Extracted data entries
- - - - -

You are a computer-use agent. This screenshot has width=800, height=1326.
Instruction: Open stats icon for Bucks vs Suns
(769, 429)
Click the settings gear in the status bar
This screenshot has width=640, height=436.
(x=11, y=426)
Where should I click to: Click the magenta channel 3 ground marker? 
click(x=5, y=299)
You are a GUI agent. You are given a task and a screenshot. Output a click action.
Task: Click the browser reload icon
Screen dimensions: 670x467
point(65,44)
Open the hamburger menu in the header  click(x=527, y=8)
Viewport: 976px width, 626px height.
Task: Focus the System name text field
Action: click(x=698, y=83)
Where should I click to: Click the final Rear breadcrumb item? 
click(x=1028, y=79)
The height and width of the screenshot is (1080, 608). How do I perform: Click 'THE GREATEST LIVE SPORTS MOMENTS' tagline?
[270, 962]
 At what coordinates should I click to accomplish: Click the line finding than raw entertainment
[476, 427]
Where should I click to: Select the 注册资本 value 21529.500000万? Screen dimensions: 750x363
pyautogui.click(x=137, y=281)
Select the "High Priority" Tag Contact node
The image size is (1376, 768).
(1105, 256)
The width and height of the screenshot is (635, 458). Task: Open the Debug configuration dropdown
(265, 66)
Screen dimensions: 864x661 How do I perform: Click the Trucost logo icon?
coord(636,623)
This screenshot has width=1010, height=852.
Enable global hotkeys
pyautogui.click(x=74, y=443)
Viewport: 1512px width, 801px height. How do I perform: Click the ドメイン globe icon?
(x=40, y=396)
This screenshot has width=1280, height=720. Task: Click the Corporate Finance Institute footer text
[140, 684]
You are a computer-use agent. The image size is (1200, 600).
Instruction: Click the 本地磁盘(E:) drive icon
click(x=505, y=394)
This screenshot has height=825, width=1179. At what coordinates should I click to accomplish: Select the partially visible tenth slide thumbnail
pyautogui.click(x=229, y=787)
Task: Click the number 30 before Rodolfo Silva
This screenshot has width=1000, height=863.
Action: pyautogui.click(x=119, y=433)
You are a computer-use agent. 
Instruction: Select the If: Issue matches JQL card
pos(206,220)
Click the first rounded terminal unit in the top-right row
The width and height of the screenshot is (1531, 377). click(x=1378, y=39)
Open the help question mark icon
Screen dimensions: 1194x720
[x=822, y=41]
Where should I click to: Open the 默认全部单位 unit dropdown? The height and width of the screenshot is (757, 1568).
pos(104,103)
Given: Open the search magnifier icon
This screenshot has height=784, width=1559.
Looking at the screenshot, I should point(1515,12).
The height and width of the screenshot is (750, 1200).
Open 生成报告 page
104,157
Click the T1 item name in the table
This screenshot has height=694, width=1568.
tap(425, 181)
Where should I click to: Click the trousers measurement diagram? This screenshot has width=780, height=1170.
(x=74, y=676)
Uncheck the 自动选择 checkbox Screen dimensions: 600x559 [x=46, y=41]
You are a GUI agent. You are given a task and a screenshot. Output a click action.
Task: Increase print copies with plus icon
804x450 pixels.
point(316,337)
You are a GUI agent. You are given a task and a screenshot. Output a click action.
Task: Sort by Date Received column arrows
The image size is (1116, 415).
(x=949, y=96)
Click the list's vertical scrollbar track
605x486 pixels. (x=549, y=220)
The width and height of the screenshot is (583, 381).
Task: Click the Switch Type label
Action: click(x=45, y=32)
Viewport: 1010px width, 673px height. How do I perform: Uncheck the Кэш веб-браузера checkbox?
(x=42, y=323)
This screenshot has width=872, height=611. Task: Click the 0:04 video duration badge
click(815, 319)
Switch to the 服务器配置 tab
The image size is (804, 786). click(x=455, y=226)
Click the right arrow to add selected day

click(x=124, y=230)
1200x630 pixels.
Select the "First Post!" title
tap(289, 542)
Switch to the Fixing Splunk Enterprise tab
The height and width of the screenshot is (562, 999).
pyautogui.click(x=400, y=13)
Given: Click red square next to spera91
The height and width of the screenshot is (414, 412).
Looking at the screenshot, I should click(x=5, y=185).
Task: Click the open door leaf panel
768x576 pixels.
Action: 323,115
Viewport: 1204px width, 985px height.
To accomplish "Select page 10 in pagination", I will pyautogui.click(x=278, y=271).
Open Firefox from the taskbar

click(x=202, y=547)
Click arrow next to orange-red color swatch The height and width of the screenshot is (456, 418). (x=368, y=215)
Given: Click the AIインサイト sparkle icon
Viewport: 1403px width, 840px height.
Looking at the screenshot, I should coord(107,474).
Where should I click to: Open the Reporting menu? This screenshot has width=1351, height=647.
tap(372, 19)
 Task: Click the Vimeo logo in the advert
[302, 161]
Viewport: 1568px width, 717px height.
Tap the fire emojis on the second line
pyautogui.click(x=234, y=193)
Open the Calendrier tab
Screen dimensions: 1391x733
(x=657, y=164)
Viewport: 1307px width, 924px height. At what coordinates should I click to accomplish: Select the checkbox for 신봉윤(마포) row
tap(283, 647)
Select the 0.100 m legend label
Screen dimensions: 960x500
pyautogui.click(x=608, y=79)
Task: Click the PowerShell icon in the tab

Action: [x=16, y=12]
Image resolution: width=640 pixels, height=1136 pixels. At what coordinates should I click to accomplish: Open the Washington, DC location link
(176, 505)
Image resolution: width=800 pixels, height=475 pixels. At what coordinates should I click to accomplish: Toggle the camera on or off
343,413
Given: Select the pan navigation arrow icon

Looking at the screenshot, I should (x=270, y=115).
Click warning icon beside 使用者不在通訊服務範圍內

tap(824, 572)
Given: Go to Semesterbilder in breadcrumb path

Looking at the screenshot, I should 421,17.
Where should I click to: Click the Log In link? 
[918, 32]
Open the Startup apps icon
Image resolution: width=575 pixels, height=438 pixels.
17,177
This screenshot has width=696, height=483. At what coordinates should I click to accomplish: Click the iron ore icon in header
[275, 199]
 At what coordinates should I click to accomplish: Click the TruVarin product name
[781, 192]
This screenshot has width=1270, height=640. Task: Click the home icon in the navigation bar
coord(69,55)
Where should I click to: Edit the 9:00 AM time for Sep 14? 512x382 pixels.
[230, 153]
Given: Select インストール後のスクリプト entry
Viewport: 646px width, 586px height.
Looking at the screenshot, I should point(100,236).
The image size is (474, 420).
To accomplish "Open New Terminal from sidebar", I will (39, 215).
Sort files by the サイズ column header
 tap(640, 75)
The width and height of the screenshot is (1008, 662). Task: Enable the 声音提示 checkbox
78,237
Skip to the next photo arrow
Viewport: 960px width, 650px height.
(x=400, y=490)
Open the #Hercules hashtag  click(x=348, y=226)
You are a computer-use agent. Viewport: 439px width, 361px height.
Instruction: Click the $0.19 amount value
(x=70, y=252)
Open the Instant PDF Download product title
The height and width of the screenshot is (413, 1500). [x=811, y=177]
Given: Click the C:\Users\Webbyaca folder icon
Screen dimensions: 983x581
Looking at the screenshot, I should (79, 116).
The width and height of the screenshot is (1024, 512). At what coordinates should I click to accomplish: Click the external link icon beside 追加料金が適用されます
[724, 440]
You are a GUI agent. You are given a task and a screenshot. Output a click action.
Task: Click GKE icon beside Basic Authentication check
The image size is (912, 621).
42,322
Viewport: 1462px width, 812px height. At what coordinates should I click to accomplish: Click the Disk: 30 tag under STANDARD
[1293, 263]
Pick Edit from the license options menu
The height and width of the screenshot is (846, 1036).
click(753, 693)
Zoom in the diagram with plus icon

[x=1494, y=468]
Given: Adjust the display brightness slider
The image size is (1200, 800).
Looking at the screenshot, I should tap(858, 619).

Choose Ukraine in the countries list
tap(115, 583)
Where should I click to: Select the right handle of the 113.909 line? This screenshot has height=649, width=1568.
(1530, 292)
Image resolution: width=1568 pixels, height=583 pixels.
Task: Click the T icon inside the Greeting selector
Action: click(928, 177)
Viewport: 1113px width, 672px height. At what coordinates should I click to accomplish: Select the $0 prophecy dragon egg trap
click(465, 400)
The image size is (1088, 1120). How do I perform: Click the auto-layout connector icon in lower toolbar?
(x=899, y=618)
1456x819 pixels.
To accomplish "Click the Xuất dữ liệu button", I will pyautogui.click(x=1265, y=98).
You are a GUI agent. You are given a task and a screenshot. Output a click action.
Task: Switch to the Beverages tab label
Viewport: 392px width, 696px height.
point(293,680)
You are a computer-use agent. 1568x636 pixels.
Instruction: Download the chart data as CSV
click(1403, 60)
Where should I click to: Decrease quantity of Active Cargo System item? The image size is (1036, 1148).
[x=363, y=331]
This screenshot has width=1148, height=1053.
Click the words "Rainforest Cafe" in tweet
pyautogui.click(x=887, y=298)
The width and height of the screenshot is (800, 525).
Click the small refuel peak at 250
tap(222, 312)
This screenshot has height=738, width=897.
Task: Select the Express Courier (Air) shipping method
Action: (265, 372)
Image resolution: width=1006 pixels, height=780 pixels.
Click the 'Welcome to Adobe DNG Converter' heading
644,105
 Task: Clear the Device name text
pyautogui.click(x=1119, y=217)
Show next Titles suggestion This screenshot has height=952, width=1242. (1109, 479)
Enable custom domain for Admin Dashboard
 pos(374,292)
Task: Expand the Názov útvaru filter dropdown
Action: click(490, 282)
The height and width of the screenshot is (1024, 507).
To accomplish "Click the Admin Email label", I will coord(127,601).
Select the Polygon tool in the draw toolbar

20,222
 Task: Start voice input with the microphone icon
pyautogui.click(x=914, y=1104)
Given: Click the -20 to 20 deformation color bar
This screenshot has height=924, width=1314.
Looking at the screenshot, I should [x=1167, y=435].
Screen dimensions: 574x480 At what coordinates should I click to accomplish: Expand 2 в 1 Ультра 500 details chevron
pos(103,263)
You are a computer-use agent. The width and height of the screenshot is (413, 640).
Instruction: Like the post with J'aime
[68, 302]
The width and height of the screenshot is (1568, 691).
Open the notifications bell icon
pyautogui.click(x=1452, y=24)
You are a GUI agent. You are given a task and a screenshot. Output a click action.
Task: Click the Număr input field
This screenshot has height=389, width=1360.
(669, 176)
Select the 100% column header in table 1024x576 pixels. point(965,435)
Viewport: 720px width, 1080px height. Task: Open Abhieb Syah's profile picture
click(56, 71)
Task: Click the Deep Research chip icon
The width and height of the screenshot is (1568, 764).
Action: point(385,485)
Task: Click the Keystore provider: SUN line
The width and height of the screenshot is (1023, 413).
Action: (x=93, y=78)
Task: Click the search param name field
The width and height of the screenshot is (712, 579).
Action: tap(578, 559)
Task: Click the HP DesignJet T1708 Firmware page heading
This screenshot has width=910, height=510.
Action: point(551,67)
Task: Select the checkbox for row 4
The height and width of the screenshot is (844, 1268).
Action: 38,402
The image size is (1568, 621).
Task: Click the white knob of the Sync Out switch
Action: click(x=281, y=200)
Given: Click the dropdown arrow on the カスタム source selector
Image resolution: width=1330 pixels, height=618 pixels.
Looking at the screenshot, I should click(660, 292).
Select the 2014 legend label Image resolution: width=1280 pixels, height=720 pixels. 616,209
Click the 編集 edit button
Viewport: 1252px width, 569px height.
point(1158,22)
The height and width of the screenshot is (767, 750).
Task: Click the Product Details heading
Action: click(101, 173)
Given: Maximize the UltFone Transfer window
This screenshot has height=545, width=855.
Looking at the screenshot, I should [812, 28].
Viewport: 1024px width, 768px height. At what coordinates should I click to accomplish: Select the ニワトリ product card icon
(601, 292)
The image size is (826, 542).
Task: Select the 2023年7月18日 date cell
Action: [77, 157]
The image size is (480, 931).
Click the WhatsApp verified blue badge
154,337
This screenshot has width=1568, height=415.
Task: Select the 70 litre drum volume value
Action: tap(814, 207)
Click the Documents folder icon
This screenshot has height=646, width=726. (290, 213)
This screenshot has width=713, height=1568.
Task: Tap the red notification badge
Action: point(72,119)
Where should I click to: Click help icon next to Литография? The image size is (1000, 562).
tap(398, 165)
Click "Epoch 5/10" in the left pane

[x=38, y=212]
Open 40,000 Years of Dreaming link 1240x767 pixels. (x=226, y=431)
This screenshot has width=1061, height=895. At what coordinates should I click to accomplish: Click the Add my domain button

- - - - -

Directions for this task:
Go through the records above and copy each line where "computer" is found.

Exercise output:
You are a computer-use agent. This screenshot has width=800, height=1326.
You are a computer-use agent. The image size is (1200, 600).
You are a computer-use agent. 
You are a computer-use agent. Viewport: 439px width, 361px height.
You are a computer-use agent. 1568x636 pixels.
You are a computer-use agent. The width and height of the screenshot is (413, 640).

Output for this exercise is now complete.